SOURCE MATERIAL ::

**********

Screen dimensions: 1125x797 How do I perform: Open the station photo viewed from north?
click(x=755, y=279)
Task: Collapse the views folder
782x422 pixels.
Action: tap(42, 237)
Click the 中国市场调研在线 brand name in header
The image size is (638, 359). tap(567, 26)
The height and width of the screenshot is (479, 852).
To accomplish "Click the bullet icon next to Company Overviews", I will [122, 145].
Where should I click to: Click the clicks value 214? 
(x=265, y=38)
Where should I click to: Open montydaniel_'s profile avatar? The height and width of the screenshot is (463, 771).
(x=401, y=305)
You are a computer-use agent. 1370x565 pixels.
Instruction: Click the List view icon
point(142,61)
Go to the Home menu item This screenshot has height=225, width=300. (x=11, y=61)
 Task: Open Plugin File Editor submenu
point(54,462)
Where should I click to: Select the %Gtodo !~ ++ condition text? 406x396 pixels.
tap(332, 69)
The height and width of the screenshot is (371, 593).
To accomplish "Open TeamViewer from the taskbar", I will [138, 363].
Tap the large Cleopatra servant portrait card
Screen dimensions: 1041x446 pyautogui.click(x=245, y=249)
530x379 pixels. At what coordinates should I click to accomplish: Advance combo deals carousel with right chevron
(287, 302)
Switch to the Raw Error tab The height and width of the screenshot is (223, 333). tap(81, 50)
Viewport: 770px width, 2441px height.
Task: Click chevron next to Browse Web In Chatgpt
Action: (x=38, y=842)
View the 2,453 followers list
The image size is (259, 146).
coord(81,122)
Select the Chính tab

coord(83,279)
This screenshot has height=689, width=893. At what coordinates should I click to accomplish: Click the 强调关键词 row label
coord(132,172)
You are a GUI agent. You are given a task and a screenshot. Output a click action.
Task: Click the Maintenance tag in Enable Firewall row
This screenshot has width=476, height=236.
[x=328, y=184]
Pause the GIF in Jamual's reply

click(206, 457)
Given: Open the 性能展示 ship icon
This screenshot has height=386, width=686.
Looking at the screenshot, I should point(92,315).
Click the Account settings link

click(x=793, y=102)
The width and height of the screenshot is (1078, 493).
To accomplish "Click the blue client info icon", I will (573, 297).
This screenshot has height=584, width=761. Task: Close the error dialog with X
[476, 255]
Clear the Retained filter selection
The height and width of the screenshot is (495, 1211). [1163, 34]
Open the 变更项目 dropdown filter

**********

PROBLEM TO WORK ON :: Find each line in the records holding the string "will" and show it.

SOLUTION TO THIS PROBLEM ::
To accomplish "Click the bullet icon next to Company Overviews", I will [122, 145].
To accomplish "Open TeamViewer from the taskbar", I will [138, 363].
To accomplish "Click the blue client info icon", I will (573, 297).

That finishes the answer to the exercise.